● **TASK TO COMPLETE**
Tally the lines in the entries where the string "dialog" appears, and write only the total.

● **RECORDS**
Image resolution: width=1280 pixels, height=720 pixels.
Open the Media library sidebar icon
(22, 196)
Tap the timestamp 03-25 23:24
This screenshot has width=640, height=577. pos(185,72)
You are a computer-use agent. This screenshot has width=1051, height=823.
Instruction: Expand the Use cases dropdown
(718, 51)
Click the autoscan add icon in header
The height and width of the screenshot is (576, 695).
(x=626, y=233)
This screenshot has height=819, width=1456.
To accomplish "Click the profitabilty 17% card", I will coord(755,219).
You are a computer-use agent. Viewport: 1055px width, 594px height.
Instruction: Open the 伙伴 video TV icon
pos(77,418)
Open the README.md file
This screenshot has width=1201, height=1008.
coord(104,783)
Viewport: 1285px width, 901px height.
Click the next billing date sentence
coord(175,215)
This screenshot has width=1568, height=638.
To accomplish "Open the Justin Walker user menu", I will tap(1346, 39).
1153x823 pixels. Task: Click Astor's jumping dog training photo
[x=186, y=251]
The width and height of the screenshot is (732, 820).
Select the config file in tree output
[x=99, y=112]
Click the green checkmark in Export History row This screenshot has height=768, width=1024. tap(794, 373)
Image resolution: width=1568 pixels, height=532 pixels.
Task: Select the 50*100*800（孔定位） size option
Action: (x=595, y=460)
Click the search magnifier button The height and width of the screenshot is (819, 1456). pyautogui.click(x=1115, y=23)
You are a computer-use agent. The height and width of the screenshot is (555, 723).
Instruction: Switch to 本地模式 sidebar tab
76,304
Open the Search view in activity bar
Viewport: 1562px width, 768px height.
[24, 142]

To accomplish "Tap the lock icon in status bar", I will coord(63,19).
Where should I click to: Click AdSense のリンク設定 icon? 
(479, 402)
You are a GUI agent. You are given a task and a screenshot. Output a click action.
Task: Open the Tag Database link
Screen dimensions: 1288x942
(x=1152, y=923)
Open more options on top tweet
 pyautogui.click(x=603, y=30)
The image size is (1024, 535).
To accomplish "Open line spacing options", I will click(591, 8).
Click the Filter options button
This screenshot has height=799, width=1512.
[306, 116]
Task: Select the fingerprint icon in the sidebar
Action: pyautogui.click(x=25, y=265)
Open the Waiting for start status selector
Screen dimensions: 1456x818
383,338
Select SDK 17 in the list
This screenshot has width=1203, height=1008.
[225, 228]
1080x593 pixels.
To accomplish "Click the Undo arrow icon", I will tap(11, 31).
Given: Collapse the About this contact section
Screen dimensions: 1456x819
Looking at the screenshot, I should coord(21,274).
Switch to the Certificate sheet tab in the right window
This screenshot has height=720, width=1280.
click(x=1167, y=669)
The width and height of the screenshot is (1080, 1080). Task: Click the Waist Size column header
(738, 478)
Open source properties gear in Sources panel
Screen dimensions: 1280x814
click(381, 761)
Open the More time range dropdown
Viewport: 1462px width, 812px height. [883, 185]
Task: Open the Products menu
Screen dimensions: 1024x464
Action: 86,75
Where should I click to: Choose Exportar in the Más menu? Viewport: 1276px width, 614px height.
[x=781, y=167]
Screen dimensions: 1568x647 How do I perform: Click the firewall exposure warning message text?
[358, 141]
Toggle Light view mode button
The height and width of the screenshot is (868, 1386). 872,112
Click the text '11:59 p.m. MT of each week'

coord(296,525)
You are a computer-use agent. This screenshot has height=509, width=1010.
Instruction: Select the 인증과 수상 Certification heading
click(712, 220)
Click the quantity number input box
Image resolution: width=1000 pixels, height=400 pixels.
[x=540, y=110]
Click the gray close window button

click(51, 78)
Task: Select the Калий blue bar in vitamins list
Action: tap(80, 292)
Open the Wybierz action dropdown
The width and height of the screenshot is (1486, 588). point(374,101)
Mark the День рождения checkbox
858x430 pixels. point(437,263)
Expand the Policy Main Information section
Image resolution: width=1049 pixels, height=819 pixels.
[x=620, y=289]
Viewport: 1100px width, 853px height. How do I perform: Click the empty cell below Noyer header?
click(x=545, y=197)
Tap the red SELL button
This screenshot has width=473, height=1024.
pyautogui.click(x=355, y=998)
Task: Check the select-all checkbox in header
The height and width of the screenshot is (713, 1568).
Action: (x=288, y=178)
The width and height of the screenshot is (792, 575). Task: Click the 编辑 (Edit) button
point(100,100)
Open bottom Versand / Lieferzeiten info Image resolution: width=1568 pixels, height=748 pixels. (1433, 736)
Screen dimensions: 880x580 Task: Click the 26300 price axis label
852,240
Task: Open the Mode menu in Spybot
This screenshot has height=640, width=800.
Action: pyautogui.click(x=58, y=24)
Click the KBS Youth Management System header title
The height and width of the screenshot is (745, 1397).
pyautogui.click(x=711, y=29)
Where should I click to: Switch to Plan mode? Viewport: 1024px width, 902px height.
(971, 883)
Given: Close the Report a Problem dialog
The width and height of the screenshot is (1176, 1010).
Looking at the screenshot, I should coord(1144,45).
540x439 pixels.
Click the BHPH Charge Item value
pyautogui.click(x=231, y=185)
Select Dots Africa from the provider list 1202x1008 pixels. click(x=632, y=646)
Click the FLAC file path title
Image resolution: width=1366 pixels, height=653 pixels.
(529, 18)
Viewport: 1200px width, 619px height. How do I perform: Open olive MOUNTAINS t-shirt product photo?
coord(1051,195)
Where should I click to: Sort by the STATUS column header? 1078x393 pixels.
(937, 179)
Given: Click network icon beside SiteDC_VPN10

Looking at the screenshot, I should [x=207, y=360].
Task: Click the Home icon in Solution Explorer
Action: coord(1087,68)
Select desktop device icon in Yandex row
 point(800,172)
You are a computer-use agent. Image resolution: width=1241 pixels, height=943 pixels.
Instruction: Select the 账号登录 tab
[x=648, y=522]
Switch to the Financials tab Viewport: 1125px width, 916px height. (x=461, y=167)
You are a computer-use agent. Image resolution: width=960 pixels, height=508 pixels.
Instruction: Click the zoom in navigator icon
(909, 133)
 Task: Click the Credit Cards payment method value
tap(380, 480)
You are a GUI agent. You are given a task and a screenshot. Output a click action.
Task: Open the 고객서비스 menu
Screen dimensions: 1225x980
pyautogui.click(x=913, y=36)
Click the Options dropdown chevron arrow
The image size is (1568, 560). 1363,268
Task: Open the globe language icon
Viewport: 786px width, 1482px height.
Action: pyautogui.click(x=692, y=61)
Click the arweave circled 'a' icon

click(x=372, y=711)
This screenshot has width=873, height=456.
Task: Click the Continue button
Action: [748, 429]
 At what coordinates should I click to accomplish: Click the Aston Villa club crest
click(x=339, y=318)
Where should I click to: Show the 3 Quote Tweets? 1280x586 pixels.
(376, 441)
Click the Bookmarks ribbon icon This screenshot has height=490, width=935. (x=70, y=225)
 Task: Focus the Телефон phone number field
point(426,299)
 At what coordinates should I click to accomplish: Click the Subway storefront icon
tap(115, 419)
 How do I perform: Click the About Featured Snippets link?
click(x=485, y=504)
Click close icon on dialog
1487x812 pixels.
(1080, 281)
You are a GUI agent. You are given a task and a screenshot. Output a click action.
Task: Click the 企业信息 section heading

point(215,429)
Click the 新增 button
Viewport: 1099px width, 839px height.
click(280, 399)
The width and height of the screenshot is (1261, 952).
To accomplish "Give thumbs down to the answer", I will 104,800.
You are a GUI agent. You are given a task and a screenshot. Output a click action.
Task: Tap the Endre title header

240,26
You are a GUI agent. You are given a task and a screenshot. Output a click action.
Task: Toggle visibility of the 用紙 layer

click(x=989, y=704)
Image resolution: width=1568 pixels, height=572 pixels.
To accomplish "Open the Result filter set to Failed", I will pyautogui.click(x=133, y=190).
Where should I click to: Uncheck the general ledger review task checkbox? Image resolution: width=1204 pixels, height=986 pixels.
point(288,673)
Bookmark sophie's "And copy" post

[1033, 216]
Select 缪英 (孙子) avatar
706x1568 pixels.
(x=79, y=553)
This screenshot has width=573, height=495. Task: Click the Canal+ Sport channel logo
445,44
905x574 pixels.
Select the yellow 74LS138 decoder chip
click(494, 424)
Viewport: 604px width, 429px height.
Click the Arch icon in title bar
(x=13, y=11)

● **OUTPUT**
2